## About this exercise
Look below for the line that has "Where should I click to: Click Reset". Set down the lines from there through the line that has "Select the BIO", exactly as written.

Stored records
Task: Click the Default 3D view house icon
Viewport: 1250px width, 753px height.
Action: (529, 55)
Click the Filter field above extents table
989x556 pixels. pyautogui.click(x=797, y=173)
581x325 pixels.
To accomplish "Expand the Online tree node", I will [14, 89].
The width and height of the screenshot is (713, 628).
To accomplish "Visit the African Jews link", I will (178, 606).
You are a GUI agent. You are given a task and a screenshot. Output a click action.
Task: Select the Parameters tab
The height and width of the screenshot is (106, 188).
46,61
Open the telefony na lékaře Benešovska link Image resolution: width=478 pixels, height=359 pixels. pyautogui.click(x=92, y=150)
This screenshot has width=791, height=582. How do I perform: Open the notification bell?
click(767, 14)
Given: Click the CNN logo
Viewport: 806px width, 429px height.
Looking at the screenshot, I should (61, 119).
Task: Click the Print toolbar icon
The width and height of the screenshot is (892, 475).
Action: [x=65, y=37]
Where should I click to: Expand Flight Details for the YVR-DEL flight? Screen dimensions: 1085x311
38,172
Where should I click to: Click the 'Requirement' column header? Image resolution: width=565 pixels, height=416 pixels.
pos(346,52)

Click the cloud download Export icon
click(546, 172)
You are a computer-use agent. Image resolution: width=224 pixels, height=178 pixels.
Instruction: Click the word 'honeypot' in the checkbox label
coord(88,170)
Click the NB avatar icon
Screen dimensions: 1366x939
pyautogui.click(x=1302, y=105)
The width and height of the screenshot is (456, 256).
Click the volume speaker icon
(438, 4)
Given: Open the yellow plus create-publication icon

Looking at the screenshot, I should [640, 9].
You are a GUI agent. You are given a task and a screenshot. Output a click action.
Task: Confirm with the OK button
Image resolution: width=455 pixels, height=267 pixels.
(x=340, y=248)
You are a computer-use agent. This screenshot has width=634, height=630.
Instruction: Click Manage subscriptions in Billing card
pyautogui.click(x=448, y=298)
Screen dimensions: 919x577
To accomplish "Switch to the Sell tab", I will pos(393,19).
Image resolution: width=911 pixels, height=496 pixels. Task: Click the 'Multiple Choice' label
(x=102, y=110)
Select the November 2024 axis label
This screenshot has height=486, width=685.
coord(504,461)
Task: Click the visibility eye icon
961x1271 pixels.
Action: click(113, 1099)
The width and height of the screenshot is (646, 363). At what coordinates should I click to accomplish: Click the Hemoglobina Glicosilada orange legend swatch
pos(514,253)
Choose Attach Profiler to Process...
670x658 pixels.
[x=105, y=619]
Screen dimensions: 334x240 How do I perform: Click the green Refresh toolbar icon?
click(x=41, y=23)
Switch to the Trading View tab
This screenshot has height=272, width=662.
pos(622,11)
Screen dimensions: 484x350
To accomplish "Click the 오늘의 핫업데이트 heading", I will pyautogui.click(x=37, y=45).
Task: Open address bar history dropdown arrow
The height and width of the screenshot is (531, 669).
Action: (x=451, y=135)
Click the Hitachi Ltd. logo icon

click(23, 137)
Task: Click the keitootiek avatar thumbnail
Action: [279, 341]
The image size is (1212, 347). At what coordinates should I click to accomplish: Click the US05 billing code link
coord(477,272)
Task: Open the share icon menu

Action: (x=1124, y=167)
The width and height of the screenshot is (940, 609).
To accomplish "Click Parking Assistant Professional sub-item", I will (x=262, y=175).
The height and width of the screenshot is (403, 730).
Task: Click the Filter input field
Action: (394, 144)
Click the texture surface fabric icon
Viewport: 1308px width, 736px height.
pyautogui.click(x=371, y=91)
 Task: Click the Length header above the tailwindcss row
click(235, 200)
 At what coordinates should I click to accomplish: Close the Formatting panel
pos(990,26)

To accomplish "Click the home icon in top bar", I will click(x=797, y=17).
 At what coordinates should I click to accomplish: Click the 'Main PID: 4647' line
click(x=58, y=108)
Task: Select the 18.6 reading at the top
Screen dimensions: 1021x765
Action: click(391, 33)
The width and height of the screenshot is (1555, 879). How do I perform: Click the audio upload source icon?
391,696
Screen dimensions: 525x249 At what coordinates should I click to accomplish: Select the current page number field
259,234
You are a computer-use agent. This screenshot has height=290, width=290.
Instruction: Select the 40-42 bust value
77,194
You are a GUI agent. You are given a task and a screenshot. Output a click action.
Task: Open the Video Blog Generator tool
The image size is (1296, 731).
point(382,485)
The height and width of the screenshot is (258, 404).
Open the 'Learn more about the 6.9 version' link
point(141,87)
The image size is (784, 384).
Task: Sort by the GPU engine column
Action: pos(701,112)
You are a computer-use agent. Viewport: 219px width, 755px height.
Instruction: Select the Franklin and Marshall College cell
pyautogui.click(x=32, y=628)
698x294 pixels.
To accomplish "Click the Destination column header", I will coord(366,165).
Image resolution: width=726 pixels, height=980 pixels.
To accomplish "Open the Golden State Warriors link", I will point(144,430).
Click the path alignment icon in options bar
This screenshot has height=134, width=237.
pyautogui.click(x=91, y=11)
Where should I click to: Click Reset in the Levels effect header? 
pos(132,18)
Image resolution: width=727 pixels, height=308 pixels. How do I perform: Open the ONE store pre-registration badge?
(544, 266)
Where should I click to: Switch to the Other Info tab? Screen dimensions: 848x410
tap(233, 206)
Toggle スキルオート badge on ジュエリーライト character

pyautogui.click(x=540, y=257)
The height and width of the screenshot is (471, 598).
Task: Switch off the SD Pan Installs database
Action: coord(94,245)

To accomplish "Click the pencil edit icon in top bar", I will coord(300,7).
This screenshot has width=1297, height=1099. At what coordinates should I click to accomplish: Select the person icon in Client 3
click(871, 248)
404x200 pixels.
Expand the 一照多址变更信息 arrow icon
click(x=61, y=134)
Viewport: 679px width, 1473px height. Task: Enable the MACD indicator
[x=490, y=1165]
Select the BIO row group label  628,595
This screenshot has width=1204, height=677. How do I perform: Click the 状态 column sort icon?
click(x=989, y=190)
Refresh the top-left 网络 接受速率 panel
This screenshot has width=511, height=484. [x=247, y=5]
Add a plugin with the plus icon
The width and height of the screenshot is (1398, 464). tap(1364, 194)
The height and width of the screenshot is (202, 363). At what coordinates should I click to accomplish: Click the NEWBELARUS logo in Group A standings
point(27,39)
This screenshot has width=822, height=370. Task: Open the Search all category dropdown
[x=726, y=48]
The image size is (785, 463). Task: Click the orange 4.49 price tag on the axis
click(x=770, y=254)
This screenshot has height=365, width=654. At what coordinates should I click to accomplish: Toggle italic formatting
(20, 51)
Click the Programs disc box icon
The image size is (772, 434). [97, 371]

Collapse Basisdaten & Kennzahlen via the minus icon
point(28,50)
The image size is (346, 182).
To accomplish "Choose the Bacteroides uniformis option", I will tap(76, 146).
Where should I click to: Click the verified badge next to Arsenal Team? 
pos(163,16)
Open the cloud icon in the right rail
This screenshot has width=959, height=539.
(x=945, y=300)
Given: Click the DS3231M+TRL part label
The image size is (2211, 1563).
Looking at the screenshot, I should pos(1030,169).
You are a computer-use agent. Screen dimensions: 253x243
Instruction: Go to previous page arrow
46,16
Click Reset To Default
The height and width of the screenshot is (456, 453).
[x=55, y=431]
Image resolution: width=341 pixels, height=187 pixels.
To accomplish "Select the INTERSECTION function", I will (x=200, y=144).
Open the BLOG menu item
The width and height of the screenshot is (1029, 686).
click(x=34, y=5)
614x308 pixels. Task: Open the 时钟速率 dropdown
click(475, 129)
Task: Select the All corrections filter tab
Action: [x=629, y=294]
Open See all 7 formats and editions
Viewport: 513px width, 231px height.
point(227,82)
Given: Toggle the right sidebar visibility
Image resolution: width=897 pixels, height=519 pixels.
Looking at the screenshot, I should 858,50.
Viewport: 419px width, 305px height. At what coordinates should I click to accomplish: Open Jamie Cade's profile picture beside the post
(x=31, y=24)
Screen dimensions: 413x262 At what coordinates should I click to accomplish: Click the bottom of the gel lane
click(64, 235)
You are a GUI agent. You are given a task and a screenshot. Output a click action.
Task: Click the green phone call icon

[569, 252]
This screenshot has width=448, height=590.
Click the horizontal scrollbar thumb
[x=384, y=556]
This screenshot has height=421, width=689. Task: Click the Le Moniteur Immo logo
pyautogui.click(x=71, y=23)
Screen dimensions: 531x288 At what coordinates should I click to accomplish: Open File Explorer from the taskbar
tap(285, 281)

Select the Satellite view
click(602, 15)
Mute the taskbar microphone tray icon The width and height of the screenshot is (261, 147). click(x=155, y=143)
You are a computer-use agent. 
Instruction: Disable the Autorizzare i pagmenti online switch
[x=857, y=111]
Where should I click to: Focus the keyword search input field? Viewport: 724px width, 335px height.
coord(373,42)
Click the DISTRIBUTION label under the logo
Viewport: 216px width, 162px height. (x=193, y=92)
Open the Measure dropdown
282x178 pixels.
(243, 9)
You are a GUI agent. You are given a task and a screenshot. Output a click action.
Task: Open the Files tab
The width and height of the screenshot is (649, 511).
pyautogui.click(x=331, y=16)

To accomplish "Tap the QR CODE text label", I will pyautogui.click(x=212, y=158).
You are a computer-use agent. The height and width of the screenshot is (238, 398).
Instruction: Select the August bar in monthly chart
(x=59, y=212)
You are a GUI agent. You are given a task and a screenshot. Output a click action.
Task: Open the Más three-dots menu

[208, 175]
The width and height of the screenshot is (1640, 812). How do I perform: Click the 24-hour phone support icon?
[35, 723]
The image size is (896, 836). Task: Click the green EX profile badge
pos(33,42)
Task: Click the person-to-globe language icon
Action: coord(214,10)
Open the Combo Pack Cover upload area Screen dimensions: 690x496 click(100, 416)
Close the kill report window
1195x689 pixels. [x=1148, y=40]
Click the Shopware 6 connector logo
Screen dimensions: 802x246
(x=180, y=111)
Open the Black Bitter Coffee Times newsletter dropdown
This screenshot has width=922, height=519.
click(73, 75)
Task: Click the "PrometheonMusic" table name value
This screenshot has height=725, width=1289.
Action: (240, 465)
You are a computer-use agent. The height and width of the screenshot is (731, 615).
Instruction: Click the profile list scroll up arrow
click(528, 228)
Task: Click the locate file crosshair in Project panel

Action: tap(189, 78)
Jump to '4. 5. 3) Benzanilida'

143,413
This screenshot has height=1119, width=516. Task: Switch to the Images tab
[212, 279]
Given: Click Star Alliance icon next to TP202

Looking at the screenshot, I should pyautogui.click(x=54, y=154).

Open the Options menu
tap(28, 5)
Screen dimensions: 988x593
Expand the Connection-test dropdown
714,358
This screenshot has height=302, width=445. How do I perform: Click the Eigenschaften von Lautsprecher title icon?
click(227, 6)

## Your response
Where should I click to: Click Reset in the Levels effect header? 
pos(132,18)
Image resolution: width=727 pixels, height=308 pixels. How do I perform: Open the ONE store pre-registration badge?
(544, 266)
Where should I click to: Switch to the Other Info tab? Screen dimensions: 848x410
tap(233, 206)
Toggle スキルオート badge on ジュエリーライト character

pyautogui.click(x=540, y=257)
The height and width of the screenshot is (471, 598).
Task: Switch off the SD Pan Installs database
Action: coord(94,245)

To accomplish "Click the pencil edit icon in top bar", I will coord(300,7).
This screenshot has width=1297, height=1099. At what coordinates should I click to accomplish: Select the person icon in Client 3
click(871, 248)
404x200 pixels.
Expand the 一照多址变更信息 arrow icon
click(x=61, y=134)
Viewport: 679px width, 1473px height. Task: Enable the MACD indicator
[x=490, y=1165]
Select the BIO row group label  628,595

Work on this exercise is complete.